Copy the lines from the one with "Viewport: 1568px width, 775px height." through the end of the records, replacing "Oct label" with "October label" and leaving everything else unchanged.

--- start Records to use ---

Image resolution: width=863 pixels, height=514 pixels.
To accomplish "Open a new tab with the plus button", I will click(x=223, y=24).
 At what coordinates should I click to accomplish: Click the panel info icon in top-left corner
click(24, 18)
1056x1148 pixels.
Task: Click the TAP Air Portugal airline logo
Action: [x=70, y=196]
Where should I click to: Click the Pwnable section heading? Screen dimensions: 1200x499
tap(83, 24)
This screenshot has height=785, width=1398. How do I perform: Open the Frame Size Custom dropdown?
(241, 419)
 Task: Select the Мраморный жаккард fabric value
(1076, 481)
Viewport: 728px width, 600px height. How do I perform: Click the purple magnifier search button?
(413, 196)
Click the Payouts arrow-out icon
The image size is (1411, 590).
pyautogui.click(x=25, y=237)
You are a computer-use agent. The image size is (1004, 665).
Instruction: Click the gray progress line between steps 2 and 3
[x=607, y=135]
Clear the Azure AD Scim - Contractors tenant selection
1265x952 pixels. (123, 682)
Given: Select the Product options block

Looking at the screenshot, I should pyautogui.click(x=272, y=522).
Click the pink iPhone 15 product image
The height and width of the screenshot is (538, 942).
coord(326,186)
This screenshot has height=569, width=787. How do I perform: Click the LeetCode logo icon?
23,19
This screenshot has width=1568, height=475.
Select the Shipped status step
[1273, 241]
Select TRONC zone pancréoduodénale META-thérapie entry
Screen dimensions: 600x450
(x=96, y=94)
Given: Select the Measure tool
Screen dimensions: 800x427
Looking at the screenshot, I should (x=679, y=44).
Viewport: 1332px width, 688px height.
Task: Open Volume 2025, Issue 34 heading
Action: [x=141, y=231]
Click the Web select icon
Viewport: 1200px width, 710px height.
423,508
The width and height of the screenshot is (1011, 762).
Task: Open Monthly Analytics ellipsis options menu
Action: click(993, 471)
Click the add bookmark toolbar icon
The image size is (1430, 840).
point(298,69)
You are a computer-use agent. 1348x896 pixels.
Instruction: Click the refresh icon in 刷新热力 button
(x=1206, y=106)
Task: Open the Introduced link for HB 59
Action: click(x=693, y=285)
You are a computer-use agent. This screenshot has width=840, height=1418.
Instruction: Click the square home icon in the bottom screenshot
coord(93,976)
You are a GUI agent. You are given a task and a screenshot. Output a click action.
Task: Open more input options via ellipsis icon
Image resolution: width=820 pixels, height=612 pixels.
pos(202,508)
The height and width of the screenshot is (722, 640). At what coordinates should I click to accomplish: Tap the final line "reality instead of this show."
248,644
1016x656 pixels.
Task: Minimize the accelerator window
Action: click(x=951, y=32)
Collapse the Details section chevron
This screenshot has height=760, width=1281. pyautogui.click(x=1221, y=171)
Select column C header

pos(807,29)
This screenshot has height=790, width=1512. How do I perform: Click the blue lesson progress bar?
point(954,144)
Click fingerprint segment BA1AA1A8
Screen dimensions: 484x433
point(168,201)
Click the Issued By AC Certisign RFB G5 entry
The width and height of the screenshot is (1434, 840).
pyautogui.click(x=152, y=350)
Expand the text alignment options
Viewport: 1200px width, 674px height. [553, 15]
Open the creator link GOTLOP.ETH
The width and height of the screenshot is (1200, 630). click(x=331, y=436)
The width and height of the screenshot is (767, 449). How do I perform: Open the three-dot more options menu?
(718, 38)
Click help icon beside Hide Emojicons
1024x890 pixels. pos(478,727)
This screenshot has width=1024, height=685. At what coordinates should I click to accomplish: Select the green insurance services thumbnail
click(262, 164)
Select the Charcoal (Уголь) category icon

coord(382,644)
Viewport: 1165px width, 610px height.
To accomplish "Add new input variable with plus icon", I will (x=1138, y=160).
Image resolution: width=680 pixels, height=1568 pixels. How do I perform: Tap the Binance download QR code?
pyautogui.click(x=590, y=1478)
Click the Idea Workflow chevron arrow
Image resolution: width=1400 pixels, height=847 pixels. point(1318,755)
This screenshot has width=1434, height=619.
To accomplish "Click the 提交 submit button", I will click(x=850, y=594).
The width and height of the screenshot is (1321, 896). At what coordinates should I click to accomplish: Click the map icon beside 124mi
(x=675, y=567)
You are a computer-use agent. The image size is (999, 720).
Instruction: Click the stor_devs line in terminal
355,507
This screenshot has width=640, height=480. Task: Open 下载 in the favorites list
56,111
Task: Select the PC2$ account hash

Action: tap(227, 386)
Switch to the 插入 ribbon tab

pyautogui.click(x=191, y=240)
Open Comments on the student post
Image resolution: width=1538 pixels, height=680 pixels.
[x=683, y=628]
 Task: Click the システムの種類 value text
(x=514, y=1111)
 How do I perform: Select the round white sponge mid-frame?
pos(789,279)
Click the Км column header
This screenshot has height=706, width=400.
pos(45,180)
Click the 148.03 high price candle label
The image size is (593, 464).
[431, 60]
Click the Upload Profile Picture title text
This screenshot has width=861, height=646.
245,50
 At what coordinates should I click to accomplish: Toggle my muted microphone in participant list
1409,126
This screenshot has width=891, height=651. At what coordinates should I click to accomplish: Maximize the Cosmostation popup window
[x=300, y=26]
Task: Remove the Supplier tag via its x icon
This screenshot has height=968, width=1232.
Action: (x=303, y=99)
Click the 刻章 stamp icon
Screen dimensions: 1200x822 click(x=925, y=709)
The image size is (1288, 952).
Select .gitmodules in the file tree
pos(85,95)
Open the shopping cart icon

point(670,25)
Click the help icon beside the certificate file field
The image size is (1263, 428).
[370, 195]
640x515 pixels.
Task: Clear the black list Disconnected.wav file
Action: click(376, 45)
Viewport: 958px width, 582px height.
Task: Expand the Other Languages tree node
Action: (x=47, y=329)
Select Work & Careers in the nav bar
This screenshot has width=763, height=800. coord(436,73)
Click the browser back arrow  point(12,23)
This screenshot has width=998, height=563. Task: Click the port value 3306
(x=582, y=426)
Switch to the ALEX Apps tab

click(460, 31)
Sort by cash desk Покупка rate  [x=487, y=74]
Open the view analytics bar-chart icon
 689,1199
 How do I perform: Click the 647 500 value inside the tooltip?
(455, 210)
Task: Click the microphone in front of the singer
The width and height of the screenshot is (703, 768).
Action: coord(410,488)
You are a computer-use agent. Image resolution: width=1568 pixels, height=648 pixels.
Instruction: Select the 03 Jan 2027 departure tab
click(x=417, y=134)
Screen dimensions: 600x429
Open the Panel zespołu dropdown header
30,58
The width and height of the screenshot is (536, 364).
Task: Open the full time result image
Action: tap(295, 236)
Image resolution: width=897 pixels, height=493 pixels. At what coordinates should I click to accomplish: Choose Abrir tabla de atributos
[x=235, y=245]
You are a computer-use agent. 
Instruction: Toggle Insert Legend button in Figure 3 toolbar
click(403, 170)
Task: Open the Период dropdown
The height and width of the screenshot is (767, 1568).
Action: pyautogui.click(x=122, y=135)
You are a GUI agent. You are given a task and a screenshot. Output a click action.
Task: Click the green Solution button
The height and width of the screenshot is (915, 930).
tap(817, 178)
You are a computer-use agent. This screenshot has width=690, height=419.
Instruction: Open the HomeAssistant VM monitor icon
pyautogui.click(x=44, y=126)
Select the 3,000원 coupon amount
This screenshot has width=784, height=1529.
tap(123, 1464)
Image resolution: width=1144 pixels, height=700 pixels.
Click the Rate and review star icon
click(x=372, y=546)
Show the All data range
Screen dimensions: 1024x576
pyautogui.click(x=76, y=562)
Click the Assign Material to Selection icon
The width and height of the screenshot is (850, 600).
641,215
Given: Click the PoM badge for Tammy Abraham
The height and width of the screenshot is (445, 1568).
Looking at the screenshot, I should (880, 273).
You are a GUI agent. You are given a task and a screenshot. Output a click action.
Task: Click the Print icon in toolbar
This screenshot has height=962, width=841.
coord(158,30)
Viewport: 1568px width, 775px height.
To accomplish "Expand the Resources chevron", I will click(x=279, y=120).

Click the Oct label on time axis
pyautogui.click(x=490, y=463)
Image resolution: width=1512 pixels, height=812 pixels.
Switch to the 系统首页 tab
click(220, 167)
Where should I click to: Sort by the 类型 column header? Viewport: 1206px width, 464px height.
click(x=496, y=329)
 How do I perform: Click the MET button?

--- end Records to use ---

> [Written answer]:
Viewport: 1568px width, 775px height.
To accomplish "Expand the Resources chevron", I will click(x=279, y=120).

Click the October label on time axis
pyautogui.click(x=490, y=463)
Image resolution: width=1512 pixels, height=812 pixels.
Switch to the 系统首页 tab
click(220, 167)
Where should I click to: Sort by the 类型 column header? Viewport: 1206px width, 464px height.
click(x=496, y=329)
 How do I perform: Click the MET button?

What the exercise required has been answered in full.